Area of trapezium is 84sqm. Its parallel sides are 12 m and 19 m. Find the distance between them.

Answer

**step1** Understanding the problem

The problem asks us to find the distance between the parallel sides of a trapezium. We are given the area of the trapezium and the lengths of its two parallel sides.

**step2** Recalling the formula for the area of a trapezium

The area of a trapezium is calculated by multiplying half of the sum of its parallel sides by the distance between them (which is also called the height).

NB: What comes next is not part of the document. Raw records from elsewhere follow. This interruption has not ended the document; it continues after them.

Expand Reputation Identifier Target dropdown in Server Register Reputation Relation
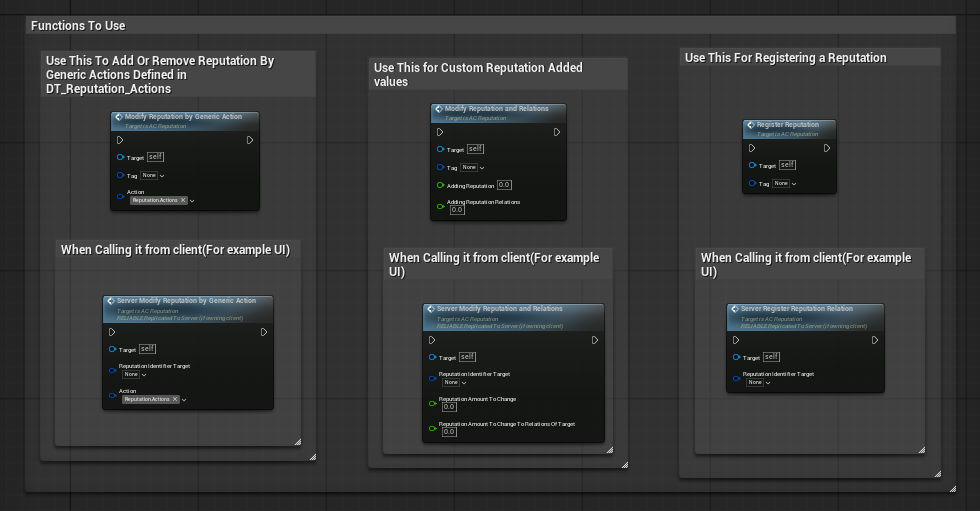 tap(756, 382)
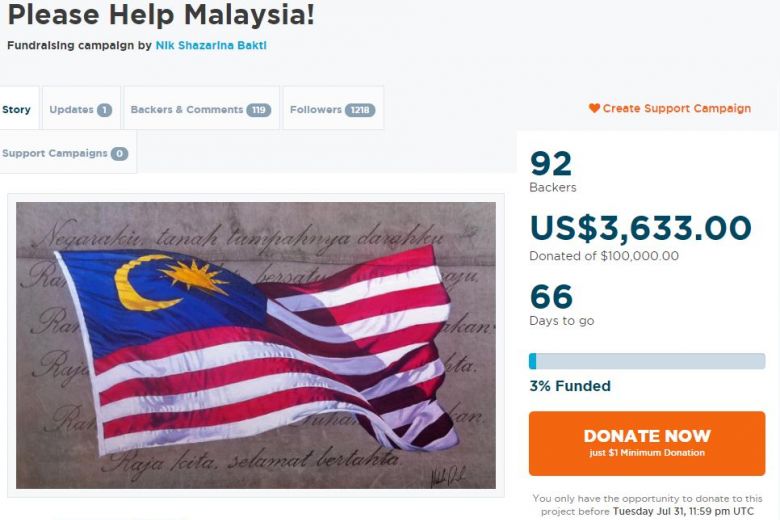Open the Story tab
Viewport: 780px width, 520px height.
click(x=18, y=108)
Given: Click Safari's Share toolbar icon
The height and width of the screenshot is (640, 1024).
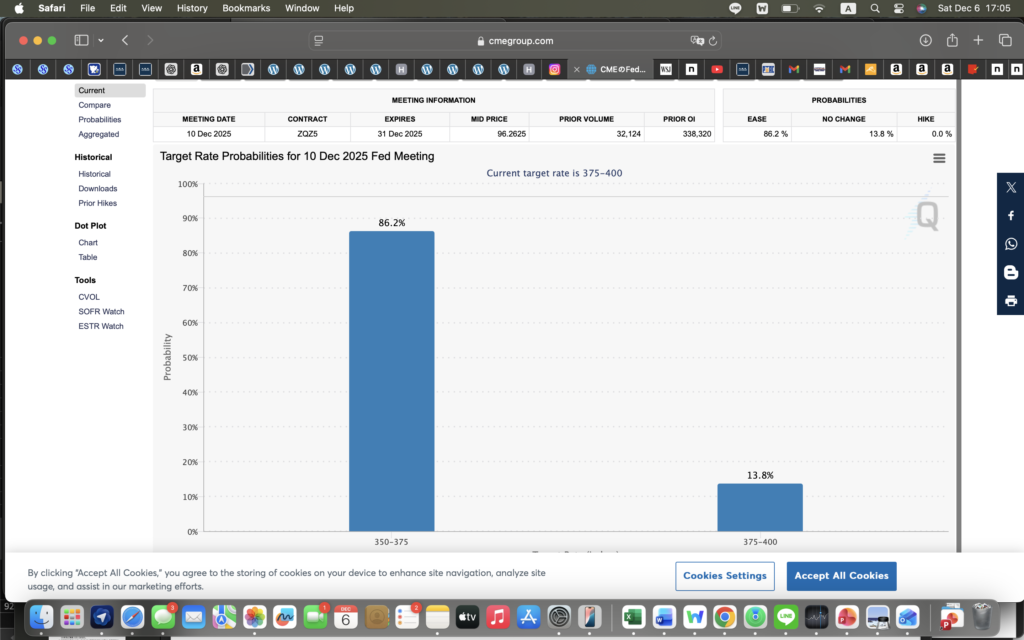Looking at the screenshot, I should coord(952,40).
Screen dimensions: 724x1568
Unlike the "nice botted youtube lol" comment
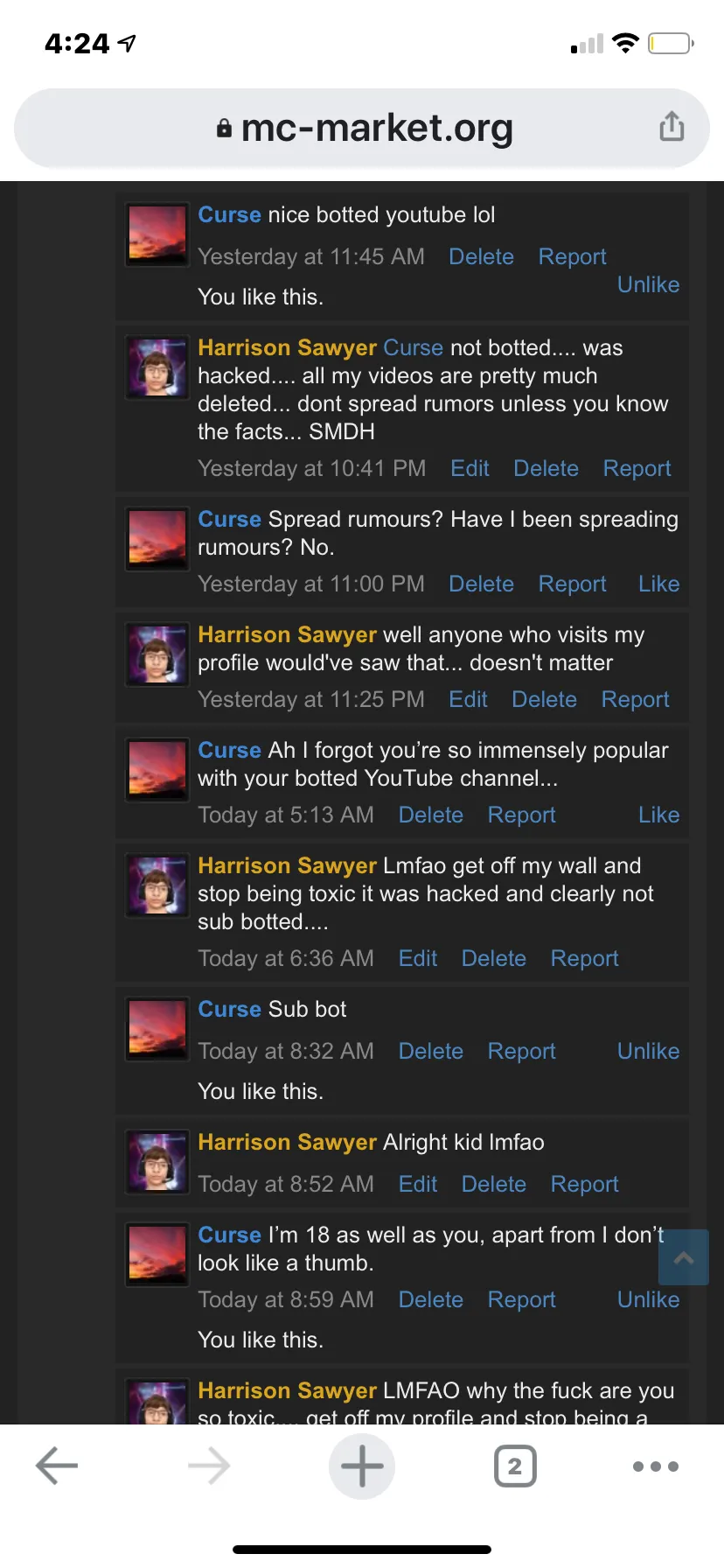(x=648, y=284)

We can think of this as: Area = (Half of the sum of parallel sides) $$\times$$ Height.

**step3** Identifying known values

The given area of the trapezium is 84 square meters.

The lengths of the parallel sides are 12 meters and 19 meters.

**step4** Calculating the sum of the parallel sides

First, we find the sum of the lengths of the parallel sides:

Sum of parallel sides = 12 meters + 19 meters = 31 meters.

**step5** Calculating half of the sum of the parallel sides

Next, we find half of the sum of the parallel sides:

Half of the sum = $$\frac{1}{2}$$ $$\times$$ 31 meters = $$\frac{31}{2}$$ meters.

This means that when $$\frac{31}{2}$$ meters is multiplied by the height, the result is 84 square meters.

**step6** Finding the height using the area and the calculated half-sum

Since Area = (Half of the sum of parallel sides) $$\times$$ Height, to find the Height, we can divide the Area by "Half of the sum of parallel sides".

Height = Area $$\div$$ (Half of the sum of parallel sides)

Height = 84 square meters $$\div$$ $$\frac{31}{2}$$ meters

To divide by a fraction, we multiply by its reciprocal (flip the fraction).

Height = 84 $$\times$$ $$\frac{2}{31}$$

Height = $$\frac{84 \times 2}{31}$$

Height = $$\frac{168}{31}$$ meters.

**step7** Performing the division and stating the final answer

Now, we perform the division of 168 by 31 to find the numerical value of the height.

We can list multiples of 31 to see how many times it fits into 168:

31 $$\times$$ 1 = 31

31 $$\times$$ 2 = 62

31 $$\times$$ 3 = 93

31 $$\times$$ 4 = 124

31 $$\times$$ 5 = 155

31 $$\times$$ 6 = 186 (This is greater than 168)

So, 31 goes into 168 five times.

To find the remainder, we subtract 155 from 168: 168 - 155 = 13.

Therefore, the height is 5 with a remainder of 13, which can be written as a mixed number: 5 $$\frac{13}{31}$$ meters.